EXTRACTED ENTRIES Block Start

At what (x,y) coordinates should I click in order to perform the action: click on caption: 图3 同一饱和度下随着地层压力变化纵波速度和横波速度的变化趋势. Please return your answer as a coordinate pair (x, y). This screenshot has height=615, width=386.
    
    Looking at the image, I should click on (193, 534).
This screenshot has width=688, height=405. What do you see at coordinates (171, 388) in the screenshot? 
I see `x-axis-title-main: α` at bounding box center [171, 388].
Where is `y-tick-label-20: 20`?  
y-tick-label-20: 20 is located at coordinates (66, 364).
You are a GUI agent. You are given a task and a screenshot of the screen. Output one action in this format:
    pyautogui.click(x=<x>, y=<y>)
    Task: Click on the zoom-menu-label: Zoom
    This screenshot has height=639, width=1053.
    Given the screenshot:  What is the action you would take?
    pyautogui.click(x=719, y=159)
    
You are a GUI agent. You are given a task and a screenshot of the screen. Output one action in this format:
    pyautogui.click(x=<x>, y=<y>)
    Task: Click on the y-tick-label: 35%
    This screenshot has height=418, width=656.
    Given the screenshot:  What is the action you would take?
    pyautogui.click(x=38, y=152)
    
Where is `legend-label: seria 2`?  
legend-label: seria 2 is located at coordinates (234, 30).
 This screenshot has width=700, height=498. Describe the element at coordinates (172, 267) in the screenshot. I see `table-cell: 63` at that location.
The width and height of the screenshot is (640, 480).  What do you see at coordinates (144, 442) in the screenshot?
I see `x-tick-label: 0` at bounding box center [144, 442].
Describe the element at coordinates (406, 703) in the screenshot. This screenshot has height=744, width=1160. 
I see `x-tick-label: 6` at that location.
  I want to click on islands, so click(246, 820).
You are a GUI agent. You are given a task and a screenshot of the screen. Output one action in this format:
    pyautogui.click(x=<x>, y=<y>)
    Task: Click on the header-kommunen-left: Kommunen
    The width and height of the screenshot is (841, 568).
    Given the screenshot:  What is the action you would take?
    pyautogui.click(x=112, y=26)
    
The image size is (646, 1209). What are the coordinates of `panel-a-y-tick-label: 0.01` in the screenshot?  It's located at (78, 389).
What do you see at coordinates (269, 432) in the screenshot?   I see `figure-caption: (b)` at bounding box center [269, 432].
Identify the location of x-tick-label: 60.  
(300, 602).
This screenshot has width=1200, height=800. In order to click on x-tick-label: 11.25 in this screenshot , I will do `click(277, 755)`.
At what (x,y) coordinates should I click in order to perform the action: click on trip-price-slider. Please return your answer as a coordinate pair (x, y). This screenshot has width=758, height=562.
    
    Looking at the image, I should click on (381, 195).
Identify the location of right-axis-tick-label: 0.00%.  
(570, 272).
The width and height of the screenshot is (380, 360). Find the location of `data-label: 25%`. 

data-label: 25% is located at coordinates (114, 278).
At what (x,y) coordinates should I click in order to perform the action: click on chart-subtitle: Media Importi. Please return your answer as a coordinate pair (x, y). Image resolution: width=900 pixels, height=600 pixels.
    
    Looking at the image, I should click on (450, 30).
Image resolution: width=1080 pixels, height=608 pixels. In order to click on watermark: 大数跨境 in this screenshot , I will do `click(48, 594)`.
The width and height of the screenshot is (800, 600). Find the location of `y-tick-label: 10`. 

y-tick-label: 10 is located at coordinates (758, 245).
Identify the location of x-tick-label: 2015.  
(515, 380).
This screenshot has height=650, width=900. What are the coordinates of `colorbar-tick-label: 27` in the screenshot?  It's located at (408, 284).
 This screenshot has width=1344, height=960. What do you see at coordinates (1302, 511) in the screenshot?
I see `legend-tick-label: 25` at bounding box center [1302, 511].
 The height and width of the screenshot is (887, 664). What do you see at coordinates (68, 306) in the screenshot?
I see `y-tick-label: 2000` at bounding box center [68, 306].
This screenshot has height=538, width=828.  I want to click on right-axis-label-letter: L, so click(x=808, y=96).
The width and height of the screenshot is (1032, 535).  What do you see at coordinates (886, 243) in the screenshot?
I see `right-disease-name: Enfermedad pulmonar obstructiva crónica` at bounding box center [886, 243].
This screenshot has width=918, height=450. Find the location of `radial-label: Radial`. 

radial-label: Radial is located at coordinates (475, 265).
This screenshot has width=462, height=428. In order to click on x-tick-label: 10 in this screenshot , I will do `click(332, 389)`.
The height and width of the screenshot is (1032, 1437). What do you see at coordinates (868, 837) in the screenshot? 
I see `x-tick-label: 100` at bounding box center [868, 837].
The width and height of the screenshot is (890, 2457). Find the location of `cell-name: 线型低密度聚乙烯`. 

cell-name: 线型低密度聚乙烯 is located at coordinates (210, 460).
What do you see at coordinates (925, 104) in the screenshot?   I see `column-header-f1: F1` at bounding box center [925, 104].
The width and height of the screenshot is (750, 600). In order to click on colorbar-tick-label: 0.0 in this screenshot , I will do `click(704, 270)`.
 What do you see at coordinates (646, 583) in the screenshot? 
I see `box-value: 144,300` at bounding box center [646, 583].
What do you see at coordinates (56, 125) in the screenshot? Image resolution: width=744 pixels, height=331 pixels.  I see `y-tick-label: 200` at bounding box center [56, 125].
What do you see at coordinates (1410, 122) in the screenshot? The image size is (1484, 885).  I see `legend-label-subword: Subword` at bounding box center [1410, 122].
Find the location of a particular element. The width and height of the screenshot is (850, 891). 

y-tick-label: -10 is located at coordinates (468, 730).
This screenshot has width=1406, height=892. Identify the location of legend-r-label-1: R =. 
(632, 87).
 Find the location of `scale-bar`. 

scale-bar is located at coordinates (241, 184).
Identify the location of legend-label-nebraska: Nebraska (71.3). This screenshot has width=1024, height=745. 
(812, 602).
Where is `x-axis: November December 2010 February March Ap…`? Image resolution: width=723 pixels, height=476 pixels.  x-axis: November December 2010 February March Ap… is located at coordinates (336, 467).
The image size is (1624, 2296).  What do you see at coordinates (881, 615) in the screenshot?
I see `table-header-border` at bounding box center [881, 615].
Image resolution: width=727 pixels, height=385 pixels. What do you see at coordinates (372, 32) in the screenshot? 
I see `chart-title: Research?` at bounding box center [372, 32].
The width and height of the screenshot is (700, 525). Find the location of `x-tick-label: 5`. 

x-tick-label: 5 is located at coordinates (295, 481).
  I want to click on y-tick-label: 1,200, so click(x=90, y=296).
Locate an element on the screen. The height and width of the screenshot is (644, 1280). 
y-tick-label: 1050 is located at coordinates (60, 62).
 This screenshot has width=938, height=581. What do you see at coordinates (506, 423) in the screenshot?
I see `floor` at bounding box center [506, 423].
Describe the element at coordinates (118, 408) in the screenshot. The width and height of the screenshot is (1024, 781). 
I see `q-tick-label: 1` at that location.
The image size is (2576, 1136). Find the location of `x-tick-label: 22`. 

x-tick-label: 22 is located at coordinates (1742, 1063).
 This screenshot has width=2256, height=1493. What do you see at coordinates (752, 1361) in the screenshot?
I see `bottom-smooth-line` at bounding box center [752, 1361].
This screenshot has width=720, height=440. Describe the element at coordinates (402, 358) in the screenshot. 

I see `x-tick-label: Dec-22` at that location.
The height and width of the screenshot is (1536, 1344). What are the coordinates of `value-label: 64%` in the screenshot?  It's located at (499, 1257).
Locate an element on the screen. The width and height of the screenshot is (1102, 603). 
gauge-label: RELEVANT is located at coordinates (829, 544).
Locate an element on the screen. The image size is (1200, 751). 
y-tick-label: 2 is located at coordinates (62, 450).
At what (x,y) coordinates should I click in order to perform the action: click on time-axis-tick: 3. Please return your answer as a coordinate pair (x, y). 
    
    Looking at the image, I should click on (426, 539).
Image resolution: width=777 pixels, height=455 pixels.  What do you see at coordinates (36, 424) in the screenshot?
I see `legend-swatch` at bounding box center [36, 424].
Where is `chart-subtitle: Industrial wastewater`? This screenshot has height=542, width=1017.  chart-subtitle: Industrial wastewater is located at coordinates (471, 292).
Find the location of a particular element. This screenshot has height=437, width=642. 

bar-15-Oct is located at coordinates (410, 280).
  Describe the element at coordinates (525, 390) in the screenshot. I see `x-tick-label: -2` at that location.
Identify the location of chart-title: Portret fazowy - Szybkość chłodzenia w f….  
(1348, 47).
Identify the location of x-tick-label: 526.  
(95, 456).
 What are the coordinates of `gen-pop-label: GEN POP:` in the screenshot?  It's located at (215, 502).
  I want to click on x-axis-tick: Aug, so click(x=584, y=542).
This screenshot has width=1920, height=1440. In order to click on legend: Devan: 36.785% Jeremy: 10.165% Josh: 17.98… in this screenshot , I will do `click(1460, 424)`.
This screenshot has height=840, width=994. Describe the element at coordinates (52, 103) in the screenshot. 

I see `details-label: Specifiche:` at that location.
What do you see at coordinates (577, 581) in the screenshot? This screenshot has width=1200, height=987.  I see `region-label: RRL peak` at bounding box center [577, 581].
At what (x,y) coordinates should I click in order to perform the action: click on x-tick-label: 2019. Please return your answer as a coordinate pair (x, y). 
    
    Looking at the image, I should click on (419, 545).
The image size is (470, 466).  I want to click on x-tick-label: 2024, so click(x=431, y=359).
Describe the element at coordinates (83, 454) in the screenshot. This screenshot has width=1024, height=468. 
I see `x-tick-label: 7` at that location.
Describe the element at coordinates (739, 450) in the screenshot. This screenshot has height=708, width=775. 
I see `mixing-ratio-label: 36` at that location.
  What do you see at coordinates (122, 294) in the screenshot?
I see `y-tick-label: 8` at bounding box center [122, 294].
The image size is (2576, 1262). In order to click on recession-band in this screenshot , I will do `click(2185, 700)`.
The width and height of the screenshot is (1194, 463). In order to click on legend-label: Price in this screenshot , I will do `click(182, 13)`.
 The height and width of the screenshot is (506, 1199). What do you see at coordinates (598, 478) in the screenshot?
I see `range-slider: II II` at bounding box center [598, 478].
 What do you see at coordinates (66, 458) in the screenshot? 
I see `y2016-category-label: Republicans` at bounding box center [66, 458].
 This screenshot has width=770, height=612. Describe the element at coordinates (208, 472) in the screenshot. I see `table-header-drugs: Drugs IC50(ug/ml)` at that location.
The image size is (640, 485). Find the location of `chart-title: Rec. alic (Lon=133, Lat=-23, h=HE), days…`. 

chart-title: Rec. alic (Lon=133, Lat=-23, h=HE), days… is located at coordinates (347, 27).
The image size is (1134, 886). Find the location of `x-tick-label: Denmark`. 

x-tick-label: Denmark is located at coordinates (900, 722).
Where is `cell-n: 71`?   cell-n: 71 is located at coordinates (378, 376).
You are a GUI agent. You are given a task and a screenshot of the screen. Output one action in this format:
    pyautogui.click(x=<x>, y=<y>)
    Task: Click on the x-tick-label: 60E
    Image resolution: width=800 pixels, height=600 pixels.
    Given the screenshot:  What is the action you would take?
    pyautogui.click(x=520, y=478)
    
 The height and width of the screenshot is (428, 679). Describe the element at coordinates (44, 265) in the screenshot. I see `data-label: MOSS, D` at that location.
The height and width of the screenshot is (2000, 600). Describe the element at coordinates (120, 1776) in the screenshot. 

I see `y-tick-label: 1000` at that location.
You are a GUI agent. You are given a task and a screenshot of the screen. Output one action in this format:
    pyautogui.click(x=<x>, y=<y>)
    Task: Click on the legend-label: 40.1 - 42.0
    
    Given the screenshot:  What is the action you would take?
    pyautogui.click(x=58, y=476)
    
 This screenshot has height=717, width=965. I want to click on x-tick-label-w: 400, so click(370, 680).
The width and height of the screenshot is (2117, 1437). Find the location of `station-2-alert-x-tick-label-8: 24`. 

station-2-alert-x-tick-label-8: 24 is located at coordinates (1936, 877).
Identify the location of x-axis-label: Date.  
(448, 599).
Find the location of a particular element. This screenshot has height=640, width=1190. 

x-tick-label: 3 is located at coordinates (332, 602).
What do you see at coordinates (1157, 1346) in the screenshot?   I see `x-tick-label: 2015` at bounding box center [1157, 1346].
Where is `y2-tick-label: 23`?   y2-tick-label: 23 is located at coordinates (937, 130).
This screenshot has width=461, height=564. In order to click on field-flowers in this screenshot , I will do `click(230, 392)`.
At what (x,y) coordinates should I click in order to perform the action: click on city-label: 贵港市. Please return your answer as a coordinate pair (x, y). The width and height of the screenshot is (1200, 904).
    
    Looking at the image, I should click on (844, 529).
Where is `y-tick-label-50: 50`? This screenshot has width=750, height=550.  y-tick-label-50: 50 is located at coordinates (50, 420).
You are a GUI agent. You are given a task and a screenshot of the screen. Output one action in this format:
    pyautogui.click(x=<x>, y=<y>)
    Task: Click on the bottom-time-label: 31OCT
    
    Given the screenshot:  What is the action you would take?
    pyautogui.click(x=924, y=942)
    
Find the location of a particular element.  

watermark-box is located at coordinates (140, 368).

EXTRACTED ENTRIES Block End

PROBLEM DESCRIPTION: Lay out the stretch of the records from the start through the line containing "pyautogui.click(x=719, y=159)" as a numbered list, including both ends and leaving out blank lines. List only those lines.

THE COMPLETED TASK:
1. At what (x,y) coordinates should I click in order to perform the action: click on caption: 图3 同一饱和度下随着地层压力变化纵波速度和横波速度的变化趋势. Please return your answer as a coordinate pair (x, y). This screenshot has height=615, width=386.
2.     Looking at the image, I should click on (193, 534).
3. This screenshot has width=688, height=405. What do you see at coordinates (171, 388) in the screenshot? 
4. I see `x-axis-title-main: α` at bounding box center [171, 388].
5. Where is `y-tick-label-20: 20`?  
6. y-tick-label-20: 20 is located at coordinates (66, 364).
7. You are a GUI agent. You are given a task and a screenshot of the screen. Output one action in this format:
8.     pyautogui.click(x=<x>, y=<y>)
9.     Task: Click on the zoom-menu-label: Zoom
10.     This screenshot has height=639, width=1053.
11.     Given the screenshot:  What is the action you would take?
12.     pyautogui.click(x=719, y=159)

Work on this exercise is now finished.